* [REQUIREMENT A]: Please copy the passage of the HardConcreteLinear documentation from "Creates a HardConcreteLinear" up to and including "elements. Used for pruning discovered subnetworks.".
* [REQUIREMENT B]: According to the HardConcreteLinear documentation, what is the default value of mask_init_percentage?

* [TEXT]:

---------------

Creates a HardConcreteLinear layer from a nn.Linear layer.

Parameters:
  • layer (nn.Linear) – An instance of a nn.Linear layer.

  • ablation (str) –

    A string that determines how masks are produced from the mask layer parameters. Valid options include:

    • none: Producing a standard binary mask

    • zero_ablate: Inverting the standard binary mask. Used for pruning discovered subnetworks.

    • random_ablate: Inverting the standard binary mask and reinitializing zero’d elements. Used for pruning discovered subnetworks.

    • randomly_sampled: Sampling a random binary mask of the same size as the standard mask.

    • complement_sampled: Sampling a random binary mask of the same size as the standard mask from the complement set of entries as the standard mask.

  • mask_unit (str) – A string that determines whether masks are produced at the weight or neuron level. Valid options include [“neuron”, “weight”]. Default: “weight”

  • mask_bias (bool) – Determines whether to mask bias terms in addition to weight terms. Default: False

  • mask_init_percentage (float) – The approximate number of parameters left unpruned by a sampled mask. Default: 0.5

Returns:

Hard Concrete Linear layer with the same weights as the layer argument

Return type:

HardConcreteLinear

reset_parameters()

Reset network parameters.

forward(data: torch.Tensor, **kwargs) torch.Tensor

Performs a forward pass

Parameters:

data (torch.Tensor) – Input tensors

Returns:

Output tensor

Return type:

torch.Tensor

class NeuroSurgeon.Masking.hardconcrete_layer.HardConcreteGPTConv1D(*args: Any, **kwargs: Any)

---------------

* [DATA EXTRACT]:

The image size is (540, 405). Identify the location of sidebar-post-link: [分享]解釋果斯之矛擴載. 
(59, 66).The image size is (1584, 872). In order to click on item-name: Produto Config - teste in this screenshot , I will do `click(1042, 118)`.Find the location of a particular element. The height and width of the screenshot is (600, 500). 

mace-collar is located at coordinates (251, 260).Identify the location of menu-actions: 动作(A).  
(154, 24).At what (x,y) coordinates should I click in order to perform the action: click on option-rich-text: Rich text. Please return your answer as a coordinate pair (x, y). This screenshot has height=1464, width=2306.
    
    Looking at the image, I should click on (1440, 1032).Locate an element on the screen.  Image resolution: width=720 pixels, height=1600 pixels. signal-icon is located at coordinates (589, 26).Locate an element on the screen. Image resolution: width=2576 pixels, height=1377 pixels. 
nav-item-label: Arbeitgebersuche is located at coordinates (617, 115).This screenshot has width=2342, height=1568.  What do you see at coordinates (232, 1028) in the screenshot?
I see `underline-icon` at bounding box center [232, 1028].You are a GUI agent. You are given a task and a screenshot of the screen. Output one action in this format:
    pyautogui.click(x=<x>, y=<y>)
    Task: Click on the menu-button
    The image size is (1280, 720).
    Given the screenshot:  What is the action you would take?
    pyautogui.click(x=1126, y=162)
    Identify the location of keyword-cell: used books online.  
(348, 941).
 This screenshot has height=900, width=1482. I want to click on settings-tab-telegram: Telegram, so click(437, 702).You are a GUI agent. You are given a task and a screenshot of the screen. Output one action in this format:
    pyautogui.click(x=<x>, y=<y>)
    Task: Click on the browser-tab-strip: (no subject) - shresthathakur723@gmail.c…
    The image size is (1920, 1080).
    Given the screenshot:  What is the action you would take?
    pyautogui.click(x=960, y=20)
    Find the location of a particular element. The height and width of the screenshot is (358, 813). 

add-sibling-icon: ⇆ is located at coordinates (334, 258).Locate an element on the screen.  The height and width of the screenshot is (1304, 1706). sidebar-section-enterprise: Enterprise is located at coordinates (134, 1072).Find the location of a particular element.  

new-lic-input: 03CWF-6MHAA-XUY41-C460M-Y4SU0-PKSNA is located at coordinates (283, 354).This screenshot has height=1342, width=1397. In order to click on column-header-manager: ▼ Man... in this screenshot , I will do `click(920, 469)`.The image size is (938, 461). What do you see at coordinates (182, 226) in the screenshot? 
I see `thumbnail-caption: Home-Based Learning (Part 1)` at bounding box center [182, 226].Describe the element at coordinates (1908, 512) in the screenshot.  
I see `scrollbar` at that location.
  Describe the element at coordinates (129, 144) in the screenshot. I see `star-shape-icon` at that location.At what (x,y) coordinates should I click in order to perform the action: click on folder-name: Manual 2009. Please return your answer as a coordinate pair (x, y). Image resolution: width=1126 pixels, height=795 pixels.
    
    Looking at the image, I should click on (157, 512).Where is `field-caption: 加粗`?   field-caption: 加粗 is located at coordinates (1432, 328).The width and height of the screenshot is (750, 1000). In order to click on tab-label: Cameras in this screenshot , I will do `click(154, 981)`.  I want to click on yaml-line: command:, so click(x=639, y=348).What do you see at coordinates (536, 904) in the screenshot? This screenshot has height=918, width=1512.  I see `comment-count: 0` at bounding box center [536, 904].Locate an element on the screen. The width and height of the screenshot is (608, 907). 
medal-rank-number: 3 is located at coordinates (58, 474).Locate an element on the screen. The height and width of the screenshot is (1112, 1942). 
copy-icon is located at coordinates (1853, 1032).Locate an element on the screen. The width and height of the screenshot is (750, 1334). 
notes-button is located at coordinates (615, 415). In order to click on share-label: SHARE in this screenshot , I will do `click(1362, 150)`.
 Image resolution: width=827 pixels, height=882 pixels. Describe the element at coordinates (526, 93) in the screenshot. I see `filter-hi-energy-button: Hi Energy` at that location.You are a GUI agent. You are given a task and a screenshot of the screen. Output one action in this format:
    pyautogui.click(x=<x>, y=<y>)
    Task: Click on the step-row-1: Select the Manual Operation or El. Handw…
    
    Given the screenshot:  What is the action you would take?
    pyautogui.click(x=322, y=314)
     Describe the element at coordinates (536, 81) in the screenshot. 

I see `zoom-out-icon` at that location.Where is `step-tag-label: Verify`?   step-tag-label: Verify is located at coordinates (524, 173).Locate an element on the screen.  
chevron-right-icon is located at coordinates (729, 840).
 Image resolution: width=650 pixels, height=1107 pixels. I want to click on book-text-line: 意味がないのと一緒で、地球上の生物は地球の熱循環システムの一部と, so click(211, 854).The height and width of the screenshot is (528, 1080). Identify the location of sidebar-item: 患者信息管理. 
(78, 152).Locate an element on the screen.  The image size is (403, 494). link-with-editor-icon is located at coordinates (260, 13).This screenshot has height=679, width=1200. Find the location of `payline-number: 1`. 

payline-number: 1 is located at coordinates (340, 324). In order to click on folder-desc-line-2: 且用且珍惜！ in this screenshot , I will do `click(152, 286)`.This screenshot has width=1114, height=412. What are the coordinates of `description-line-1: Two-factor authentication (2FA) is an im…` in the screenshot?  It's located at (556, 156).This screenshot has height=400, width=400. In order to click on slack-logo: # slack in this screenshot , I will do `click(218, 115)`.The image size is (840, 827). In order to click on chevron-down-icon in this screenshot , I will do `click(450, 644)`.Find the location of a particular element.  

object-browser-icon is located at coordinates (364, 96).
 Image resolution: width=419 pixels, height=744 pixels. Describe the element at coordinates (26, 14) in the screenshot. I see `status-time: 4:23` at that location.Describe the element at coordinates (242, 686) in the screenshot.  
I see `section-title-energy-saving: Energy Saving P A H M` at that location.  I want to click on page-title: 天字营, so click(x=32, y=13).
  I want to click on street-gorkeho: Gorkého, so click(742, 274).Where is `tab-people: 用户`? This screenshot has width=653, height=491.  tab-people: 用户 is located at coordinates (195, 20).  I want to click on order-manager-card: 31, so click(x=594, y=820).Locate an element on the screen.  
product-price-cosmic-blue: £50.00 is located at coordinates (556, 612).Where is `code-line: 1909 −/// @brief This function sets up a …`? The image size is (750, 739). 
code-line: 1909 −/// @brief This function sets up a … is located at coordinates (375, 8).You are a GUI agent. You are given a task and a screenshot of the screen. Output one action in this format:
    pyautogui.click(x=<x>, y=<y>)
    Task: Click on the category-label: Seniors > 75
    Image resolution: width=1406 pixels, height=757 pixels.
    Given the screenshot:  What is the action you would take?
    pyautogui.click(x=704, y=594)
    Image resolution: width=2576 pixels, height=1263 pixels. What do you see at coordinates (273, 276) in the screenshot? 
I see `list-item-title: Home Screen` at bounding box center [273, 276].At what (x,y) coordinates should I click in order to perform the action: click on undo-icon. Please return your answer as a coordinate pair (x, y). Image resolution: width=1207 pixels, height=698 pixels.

---------------

* [EXERCISE RESPONSE A]:
Creates a HardConcreteLinear layer from a nn.Linear layer.

Parameters:
  • layer (nn.Linear) – An instance of a nn.Linear layer.

  • ablation (str) –

    A string that determines how masks are produced from the mask layer parameters. Valid options include:

    • none: Producing a standard binary mask

    • zero_ablate: Inverting the standard binary mask. Used for pruning discovered subnetworks.

    • random_ablate: Inverting the standard binary mask and reinitializing zero’d elements. Used for pruning discovered subnetworks.

* [EXERCISE RESPONSE B]: 0.5